BEGIN Page excerpt
I’ve been working as an eye specialist for a year but am still worried about missing something and making the wrong diagnosis. Do you have any tips?

I’ve been qualified for 31 years and am still worried about missing something and making the wrong diagnosis.

Let me try and help you by sharing some of my recent learning.

I was asked for an opinion as an expert witness on a case involving a male patient in his mid-twenties who went for a routine eye examination in community practice. He had a mild cataract in his right eye, 0.30 cup-to-disc ratio in his right eye, and 0.7 in his left eye. His right and left best corrected visual acuities were 6/5. His intraocular pressures were equal and in the normal range and his visual fields were full. He was rightly referred to an ophthalmologist for further investigation.

Unfortunately, he did not receive the appointment information and was not examined. A year later he attended the eye emergency room with a catastrophic loss of vision in his left eye which he had suddenly noticed. He was diagnosed with primary open-angle glaucoma and placed on appropriate eye medication.

I was asked if his eye examination in community practice met the expected standard. I took it that he had primary open angle glaucoma as this is what he had been diagnosed with and framed my report around that diagnosis.

Fortunately, an expert ophthalmologist was asked for an opinion on the case and he requested that the patient undergo an MRI scan of his head. I thought this was odd at the time but he was correct to do so. The MRI scan showed optic neuritis in the left eye. The patient did not have primary open-angle glaucoma. Or any other type of glaucoma.
END Page excerpt
_Task requirements_. Copy the passage on the misdiagnosed patient from "Let me try and" to "appropriate eye medication.", swapping "appointment information" for "referral letter".
BEGIN Excerpted data
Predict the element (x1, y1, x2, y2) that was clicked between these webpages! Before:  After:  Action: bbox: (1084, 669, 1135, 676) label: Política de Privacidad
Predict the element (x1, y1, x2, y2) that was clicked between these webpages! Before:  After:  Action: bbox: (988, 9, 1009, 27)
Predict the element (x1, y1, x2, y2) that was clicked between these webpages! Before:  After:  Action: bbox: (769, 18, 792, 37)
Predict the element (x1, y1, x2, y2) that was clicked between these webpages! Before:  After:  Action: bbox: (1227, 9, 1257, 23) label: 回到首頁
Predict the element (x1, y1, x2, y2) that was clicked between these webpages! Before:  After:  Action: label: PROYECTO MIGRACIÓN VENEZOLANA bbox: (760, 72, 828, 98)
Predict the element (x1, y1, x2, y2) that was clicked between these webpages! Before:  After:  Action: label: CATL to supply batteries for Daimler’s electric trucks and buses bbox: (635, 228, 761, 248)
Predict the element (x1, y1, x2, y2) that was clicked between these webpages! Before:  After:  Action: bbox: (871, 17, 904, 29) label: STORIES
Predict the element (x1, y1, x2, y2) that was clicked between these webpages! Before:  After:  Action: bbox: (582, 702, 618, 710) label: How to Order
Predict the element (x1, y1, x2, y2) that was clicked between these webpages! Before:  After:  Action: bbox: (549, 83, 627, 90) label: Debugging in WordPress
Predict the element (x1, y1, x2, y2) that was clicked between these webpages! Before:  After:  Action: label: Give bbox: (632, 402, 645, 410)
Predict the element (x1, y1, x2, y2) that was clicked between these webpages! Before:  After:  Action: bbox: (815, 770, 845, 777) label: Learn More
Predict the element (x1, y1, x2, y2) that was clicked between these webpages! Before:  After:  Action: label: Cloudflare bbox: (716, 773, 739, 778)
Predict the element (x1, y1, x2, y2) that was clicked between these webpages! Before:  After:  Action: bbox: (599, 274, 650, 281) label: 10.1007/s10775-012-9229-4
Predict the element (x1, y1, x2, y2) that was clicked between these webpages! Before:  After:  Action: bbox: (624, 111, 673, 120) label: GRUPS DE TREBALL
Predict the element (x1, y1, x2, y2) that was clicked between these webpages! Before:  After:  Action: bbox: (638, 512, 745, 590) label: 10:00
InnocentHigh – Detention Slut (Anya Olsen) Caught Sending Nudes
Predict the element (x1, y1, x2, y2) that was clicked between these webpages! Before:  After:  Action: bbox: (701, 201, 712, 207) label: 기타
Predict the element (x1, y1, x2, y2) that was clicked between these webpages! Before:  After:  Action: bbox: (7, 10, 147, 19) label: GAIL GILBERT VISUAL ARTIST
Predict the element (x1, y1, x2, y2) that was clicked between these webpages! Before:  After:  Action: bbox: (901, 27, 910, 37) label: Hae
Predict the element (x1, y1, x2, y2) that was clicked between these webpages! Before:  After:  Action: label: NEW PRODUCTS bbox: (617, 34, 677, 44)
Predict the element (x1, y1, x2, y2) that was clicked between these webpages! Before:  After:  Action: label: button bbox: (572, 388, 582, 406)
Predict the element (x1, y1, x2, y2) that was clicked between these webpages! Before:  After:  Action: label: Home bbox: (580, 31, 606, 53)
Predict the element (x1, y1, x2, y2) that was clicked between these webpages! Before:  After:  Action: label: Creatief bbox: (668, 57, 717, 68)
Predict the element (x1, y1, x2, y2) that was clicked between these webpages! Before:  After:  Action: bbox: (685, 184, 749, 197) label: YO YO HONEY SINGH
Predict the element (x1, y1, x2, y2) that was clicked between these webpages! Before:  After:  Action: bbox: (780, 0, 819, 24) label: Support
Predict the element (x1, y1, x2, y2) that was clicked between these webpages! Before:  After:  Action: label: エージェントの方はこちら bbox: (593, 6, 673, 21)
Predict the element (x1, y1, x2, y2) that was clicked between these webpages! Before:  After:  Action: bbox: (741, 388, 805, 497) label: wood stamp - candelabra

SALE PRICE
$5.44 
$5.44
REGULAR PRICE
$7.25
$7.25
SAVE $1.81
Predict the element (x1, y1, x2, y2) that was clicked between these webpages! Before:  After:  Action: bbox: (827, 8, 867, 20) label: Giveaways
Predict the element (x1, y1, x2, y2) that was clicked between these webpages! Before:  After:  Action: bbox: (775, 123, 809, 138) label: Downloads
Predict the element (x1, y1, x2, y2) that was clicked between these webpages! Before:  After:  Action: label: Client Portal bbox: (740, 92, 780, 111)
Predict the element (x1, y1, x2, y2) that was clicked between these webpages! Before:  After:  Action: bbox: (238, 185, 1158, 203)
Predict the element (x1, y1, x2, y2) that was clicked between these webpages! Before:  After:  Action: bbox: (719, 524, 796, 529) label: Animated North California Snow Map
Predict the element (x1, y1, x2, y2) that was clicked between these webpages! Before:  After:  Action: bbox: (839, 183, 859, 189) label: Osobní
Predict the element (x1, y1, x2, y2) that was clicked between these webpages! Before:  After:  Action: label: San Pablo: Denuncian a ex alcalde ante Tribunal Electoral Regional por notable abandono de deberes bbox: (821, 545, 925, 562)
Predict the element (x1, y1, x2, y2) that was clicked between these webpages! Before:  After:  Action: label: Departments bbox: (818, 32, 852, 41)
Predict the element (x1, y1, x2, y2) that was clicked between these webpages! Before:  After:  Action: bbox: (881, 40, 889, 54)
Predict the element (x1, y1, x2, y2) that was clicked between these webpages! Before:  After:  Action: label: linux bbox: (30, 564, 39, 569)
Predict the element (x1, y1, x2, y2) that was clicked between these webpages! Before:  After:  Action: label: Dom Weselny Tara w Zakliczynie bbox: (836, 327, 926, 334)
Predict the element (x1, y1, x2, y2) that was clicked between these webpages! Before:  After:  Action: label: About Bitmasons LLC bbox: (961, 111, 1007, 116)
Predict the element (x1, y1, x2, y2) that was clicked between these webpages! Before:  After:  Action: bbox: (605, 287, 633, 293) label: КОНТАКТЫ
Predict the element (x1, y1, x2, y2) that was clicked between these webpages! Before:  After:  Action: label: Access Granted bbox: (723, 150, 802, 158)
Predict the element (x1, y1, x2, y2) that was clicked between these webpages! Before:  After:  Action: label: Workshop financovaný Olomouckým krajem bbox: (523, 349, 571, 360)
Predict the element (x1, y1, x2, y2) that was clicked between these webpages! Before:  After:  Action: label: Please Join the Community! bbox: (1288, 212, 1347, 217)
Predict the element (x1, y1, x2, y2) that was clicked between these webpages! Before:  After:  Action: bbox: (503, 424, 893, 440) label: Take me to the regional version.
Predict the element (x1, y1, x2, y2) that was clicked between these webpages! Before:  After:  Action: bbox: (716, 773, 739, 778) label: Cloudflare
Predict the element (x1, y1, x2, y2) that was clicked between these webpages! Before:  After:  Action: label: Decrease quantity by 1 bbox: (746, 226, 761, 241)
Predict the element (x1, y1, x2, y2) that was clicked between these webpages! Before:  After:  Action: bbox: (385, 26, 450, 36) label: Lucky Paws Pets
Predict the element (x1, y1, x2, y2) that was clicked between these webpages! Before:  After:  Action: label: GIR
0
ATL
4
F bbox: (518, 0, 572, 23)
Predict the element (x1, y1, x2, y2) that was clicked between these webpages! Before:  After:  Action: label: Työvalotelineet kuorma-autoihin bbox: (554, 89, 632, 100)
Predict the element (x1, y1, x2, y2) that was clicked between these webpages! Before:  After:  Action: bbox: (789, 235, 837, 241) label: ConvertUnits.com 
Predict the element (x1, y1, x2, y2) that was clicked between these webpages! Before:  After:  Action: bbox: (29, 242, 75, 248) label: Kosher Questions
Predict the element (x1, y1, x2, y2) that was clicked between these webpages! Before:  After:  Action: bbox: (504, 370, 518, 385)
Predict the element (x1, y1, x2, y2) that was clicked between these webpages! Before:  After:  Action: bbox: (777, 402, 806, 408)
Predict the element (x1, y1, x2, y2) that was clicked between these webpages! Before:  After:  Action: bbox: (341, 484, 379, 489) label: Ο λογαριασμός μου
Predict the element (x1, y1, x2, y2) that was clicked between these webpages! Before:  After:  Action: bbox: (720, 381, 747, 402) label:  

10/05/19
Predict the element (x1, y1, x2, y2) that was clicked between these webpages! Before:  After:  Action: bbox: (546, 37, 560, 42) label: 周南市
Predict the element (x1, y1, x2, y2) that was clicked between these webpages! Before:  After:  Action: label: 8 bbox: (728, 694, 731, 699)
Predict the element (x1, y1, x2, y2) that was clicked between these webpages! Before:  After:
END Excerpted data
_Solution_.
Let me try and help you by sharing some of my recent learning.

I was asked for an opinion as an expert witness on a case involving a male patient in his mid-twenties who went for a routine eye examination in community practice. He had a mild cataract in his right eye, 0.30 cup-to-disc ratio in his right eye, and 0.7 in his left eye. His right and left best corrected visual acuities were 6/5. His intraocular pressures were equal and in the normal range and his visual fields were full. He was rightly referred to an ophthalmologist for further investigation.

Unfortunately, he did not receive the referral letter and was not examined. A year later he attended the eye emergency room with a catastrophic loss of vision in his left eye which he had suddenly noticed. He was diagnosed with primary open-angle glaucoma and placed on appropriate eye medication.